INDIANAPOLIS — Long before the Wildcats had secured a spot in the Final Four, Matthew Vargas told his two older siblings to book their flights to Indy.
"Come to the Final Four. Literally, that's all you have to do and I got you," Vargas told them, but big brother Mark and sister Stephanie Pereire aren't built like that.
They work in the mortgage industry; they map things out, make sure they have their i's dotted, t's crossed.
"We're planners," Pereire said Saturday afternoon. Booking a flight to Indy without knowing if the Arizona men's basketball team they grew up with, cheered on and cried over was going to be in the Final Four for the first time this century?
But Matthew was insistent. With every win, Pereire and Mark Vargas would question their brother, an assistant basketball coach at Dakota State University. Do you think they're going to make it?
"As this thing built, I said come to the Final Four. That's all you have to do," Matthew said.
As a basketball coach, he has connections. He knows a guy, he told his sibs, and it turns out he wasn't wrong.
A fellow coach helped him get two tickets, and Matthew bought two more.
"I knew I had to make their thing happen," he said as the siblings toasted the Wildcats Saturday afternoon from a packed sports bar blocks away from Lucas Oil Stadium.
It's been about three years since the Vargas siblings — from left, Stephanie Pereire, Mark Vargas and Matthew Vargas — were together. Baby brother Matthew reunited them at the Final Four in Indianapolis.
After hesitating, Mark, who still lives in their native Tucson, and Pereire, who lives in California, booked their flights a month ago and crossed their fingers.
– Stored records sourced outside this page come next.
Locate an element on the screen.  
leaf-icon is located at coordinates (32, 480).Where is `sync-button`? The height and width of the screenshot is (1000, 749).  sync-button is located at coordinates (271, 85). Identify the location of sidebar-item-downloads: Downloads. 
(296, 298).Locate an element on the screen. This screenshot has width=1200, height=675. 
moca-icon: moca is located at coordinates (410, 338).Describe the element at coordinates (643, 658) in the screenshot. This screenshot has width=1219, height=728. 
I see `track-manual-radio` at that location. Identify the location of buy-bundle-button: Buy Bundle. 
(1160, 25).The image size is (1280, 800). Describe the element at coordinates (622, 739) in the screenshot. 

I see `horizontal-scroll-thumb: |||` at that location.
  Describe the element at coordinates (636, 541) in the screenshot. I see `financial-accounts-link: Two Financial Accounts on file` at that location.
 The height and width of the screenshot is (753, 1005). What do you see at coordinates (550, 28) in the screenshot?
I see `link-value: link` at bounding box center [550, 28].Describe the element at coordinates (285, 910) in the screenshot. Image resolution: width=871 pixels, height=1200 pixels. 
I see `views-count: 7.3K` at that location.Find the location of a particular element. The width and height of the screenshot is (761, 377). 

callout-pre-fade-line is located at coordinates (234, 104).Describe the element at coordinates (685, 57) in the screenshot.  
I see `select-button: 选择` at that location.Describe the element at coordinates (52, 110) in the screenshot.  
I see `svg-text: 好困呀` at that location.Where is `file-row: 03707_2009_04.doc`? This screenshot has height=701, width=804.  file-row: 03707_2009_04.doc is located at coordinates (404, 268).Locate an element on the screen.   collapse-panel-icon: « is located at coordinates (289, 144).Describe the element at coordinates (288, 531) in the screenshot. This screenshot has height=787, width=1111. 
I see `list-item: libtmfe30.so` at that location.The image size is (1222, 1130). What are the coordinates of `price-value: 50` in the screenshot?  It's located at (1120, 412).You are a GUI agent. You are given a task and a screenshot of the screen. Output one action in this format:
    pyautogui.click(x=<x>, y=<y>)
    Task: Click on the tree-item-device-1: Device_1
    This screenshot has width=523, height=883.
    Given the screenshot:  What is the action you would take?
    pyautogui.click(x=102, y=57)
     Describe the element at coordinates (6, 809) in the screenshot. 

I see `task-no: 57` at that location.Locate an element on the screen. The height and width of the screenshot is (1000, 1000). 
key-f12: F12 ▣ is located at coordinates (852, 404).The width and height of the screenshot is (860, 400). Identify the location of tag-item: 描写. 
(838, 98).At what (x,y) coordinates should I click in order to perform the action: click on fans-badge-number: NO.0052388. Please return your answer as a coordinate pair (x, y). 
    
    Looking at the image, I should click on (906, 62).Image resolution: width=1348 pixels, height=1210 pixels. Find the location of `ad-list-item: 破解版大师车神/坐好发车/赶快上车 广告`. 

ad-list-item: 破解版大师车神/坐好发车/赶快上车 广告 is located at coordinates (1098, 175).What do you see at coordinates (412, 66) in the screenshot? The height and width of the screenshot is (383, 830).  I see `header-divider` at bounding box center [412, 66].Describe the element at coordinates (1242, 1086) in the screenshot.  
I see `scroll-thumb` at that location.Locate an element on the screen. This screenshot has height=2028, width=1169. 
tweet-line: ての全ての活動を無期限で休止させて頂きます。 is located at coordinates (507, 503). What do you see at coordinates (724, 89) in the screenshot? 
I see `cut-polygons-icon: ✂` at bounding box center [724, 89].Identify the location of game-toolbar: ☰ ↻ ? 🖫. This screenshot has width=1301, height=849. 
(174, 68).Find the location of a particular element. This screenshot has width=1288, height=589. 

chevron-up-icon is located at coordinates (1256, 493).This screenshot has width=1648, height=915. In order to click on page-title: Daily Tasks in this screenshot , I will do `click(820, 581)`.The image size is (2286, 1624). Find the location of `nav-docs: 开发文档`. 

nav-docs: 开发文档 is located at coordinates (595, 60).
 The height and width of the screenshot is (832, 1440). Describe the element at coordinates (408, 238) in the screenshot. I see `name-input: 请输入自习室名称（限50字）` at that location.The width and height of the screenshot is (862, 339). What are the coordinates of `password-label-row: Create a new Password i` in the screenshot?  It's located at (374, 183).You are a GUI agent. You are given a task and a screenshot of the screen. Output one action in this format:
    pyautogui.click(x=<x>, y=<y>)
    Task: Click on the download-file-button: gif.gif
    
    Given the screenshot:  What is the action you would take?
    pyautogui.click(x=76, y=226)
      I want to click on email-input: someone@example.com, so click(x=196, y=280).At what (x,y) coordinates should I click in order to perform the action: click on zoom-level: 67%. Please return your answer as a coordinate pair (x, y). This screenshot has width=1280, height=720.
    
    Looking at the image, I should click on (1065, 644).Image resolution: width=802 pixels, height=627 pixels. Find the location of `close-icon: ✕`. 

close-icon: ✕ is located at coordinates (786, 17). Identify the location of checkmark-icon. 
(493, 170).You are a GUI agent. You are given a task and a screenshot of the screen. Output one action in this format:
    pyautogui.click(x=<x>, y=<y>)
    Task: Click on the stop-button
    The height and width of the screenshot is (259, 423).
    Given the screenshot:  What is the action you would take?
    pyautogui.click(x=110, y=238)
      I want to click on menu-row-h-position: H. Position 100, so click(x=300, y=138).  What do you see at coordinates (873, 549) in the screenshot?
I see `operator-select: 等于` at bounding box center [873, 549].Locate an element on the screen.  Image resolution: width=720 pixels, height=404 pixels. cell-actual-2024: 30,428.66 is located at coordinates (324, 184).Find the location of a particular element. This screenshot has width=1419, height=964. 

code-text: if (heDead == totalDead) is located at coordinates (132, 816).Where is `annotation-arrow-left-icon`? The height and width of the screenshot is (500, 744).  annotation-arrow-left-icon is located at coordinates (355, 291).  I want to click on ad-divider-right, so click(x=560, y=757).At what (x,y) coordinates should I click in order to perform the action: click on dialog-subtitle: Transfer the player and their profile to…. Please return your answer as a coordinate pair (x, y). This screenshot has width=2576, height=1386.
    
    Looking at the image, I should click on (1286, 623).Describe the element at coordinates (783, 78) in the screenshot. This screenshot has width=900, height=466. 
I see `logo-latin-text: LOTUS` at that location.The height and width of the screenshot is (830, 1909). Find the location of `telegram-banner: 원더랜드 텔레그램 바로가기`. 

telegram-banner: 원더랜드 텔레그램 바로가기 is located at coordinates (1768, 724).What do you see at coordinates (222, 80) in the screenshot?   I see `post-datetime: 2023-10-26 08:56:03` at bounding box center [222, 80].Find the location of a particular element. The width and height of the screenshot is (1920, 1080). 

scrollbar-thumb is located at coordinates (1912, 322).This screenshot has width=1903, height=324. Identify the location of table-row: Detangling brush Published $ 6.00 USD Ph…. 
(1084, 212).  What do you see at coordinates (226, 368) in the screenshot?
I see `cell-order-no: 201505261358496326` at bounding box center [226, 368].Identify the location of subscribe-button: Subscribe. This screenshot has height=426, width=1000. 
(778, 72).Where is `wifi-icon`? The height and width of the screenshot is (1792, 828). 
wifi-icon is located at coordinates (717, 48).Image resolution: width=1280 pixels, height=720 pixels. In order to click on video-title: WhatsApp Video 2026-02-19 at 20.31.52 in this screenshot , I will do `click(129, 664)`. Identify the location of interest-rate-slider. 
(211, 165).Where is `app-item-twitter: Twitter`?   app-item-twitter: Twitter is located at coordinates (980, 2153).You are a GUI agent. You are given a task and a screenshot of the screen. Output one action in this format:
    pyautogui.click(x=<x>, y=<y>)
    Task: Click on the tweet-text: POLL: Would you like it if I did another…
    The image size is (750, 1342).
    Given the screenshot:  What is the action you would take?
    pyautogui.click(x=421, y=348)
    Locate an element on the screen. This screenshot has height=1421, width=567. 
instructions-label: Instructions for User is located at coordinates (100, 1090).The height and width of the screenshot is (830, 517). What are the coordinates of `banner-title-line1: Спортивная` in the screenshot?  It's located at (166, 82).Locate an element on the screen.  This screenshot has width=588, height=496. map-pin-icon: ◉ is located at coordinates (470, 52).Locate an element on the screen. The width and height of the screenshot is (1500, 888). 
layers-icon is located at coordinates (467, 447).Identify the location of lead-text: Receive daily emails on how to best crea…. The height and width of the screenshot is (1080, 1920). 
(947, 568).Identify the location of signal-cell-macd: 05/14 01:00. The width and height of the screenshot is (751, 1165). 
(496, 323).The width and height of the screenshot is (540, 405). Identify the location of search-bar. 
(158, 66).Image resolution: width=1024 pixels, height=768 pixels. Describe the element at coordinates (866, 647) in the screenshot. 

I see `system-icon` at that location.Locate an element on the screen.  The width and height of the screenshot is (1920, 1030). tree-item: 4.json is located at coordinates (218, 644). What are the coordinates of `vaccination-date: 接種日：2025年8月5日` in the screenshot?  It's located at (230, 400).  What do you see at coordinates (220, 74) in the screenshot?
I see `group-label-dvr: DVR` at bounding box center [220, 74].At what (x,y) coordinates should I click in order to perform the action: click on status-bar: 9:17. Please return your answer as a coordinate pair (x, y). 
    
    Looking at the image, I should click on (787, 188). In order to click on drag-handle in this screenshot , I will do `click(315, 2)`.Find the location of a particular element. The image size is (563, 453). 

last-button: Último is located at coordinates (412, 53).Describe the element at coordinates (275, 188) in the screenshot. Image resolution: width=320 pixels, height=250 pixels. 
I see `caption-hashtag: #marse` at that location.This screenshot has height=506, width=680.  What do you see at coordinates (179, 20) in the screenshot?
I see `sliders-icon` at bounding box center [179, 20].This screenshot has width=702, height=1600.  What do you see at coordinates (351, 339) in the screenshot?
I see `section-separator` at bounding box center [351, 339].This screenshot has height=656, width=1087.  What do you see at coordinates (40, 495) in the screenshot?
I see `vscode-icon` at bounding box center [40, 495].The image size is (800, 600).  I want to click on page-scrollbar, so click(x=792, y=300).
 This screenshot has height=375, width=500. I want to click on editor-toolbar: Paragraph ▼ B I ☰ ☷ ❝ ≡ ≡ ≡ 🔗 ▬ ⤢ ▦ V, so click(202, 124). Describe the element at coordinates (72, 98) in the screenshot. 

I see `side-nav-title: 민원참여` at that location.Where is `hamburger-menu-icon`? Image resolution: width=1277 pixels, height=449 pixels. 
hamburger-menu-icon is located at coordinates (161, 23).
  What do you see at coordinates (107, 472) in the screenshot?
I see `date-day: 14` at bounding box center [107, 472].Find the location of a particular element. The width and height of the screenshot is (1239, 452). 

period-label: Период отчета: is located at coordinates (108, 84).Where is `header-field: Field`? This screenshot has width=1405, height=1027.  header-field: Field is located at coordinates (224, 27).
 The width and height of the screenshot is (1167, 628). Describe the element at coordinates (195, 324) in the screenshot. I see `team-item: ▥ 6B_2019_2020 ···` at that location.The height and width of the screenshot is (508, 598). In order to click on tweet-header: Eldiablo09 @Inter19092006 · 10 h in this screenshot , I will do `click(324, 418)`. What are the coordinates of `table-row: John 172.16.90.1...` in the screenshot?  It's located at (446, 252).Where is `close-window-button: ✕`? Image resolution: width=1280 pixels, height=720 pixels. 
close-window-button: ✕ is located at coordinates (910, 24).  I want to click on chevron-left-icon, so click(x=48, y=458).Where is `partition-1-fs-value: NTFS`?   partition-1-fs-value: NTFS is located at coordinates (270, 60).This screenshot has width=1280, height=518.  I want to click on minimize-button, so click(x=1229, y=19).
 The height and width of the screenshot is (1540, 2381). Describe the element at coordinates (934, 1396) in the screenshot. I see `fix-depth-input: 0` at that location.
"I told Mark, we're gonna manifest this, we're just going to totally focus on the fact that we're going to keep winning, keep winning and we're just going to go for it," she recalled. "You only live once. We're getting older and this memory will outlive the experience, will outlive anything we're having to dish out to be here."
Pereire stole that bit of wisdom from her little brother.
"When I'm trying to make a decision about something, he'll say, 'What's the better story?' I kind of use that all the time," she said.
"I always knew it was gonna happen," Matthew said. "I think they only really believed it after they bought their plane tickets."
The Vargas siblings' Final Four fling was the first time they've been together in three years.
A Tucson dad's promise, 17 years in the making
Keith Wilburn took his young sons to the Sweet 16 at Lucas Oil Stadium in 2009.
"That was exciting. We had an awesome time and I had promised my boys that we someday would go to a Final Four," Wilburn recalled.
It took him 17 years to make good on his promise.
On Saturday, Wilburn and his youngest son, Sam, were back at Lucas Oil Stadium; his oldest son, Nick, couldn't make the trip.
As an Arizona men's basketball season ticketholder for the past 38 years, Wilburn, who retired from the University of Arizona a couple of years ago, was able to get Final Four tickets.
"We're excited to be here," said Wilburn, who flew out of Tucson on Thursday morning.
Sam Wilburn drove from Tucson to St. Louis, where he met up with his father. The pair then made the four-hour drive Friday morning to Indy, where Keith Wilburn's sister lives.
Wilburn spent Saturday afternoon with his sister and young nieces at the Final Four Fan Fest at the Indiana Convention Center next to the stadium.
Fan Fest is geared largely for young kids, who earn tickets at various basketball-centric games, including several that involve shooting baskets.
But Wilburn's mind was wandering to Saturday evening, when the Wildcats met the Michigan Wolverines.
"Arizona is the real thing," he mused. "Tucson's a drinking town with a basketball problem, and it's not going to be a problem today. I'm not sure who we will play on Monday, but we'll be there."